Литмир - Электронная Библиотека
Содержание  
A
A

Еще великий Пушкин отмечал какую-то величественную грусть и особенный покой русских погостов (несмотря на весь их внешний разор и беспризорность), по своей чувствительности разительно отличающихся от европейских захоронок, где печатью ранжира, его величества рубля и казенности отмечена каждая сажень оцененной рынком земли. Здесь же все вымыто, выстрижено, выметено, как бы помещено под прозрачный невидимый купол с вывеской: "Трогать запрещено". В этой аккуратности дорожек, присыпанных влажным желтым песком, в стройных шеренгах намогильников видна особенность европейца, практического во всем.
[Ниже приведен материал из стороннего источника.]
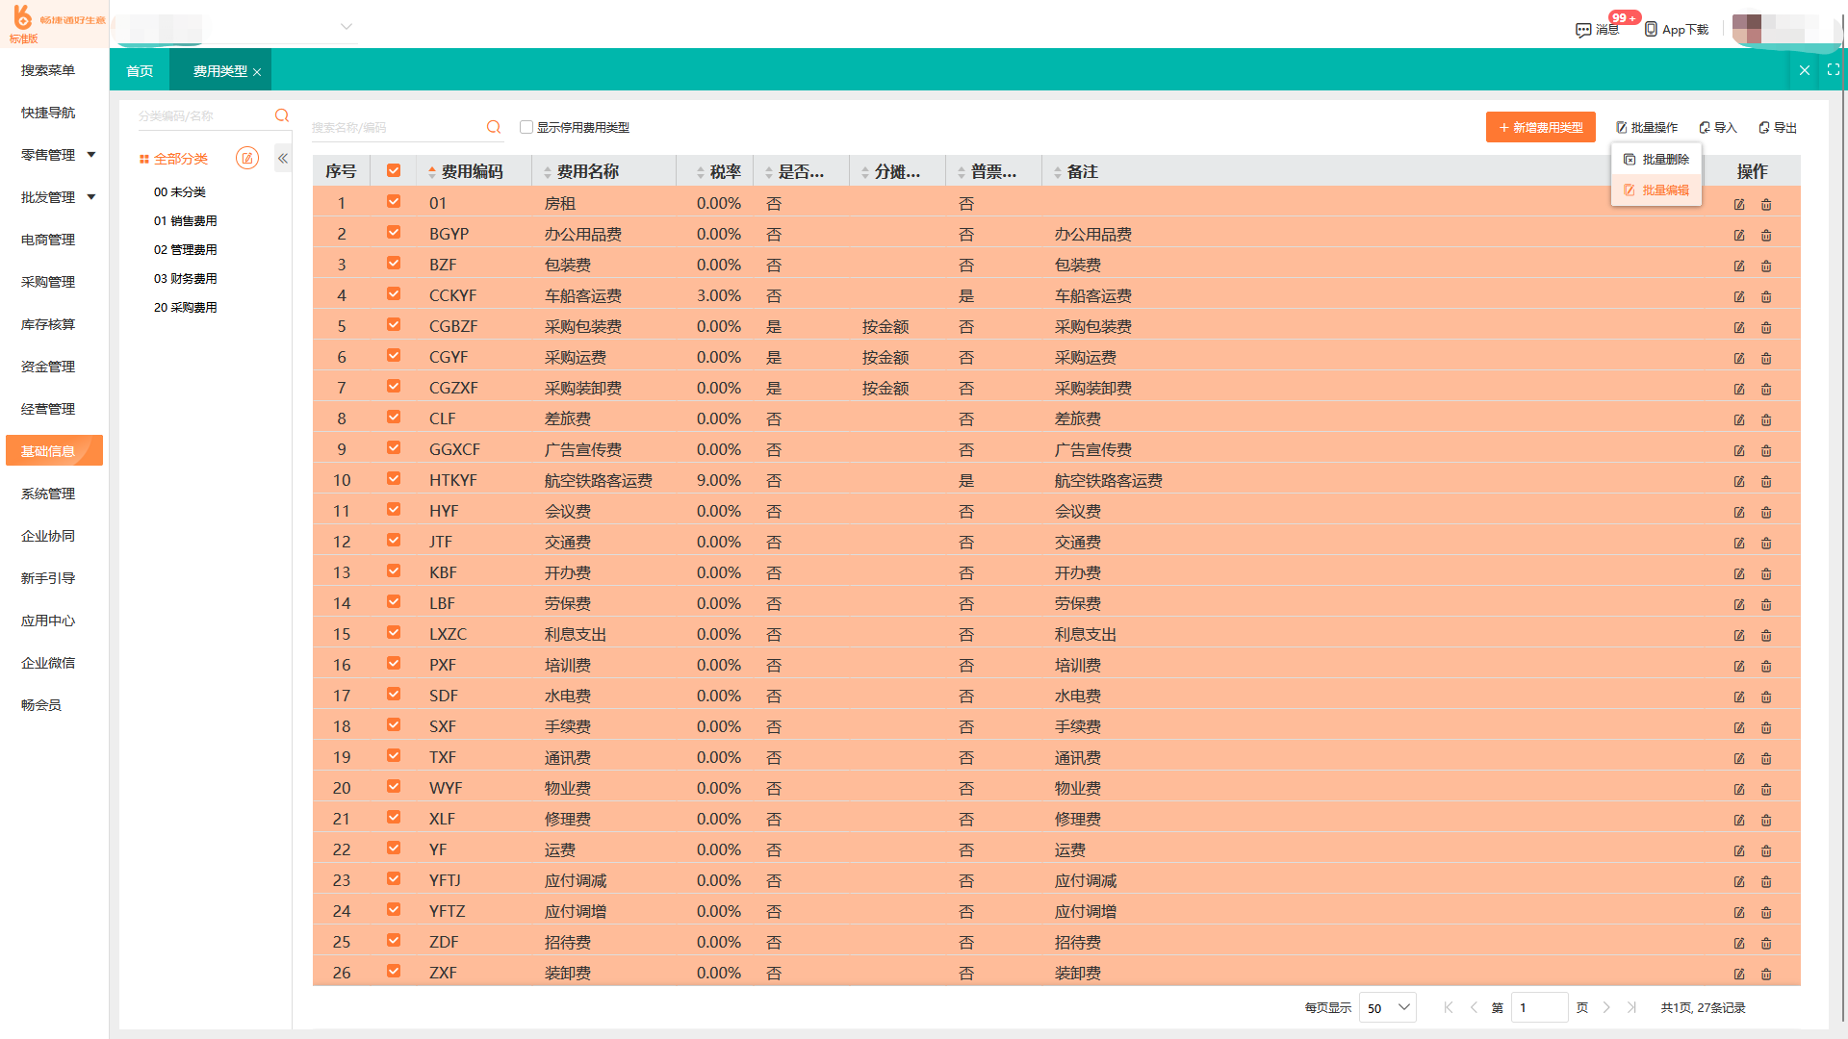1848x1039 pixels.
Task: Click the 下一页 next page navigation arrow
Action: [x=1602, y=1008]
Европейцы знают лишь свободу, а русские еще помнят волю… Невольно вспоминается не Бунин, но Александр Блок, вроде бы рафинированная тонкая натура, склонная к "достоевщине", к эллинским руинам. "Жизнь – странное чудовище и счастлив человек, который может спокойно протянуться в могиле, – вспоминал он свою поездку. – Так я слышу голос Европы, и никакая работа, никакое веселье не может заглушить его. Здесь ясна вся чудовищная бессмыслица, до которой дошла цивилизация…"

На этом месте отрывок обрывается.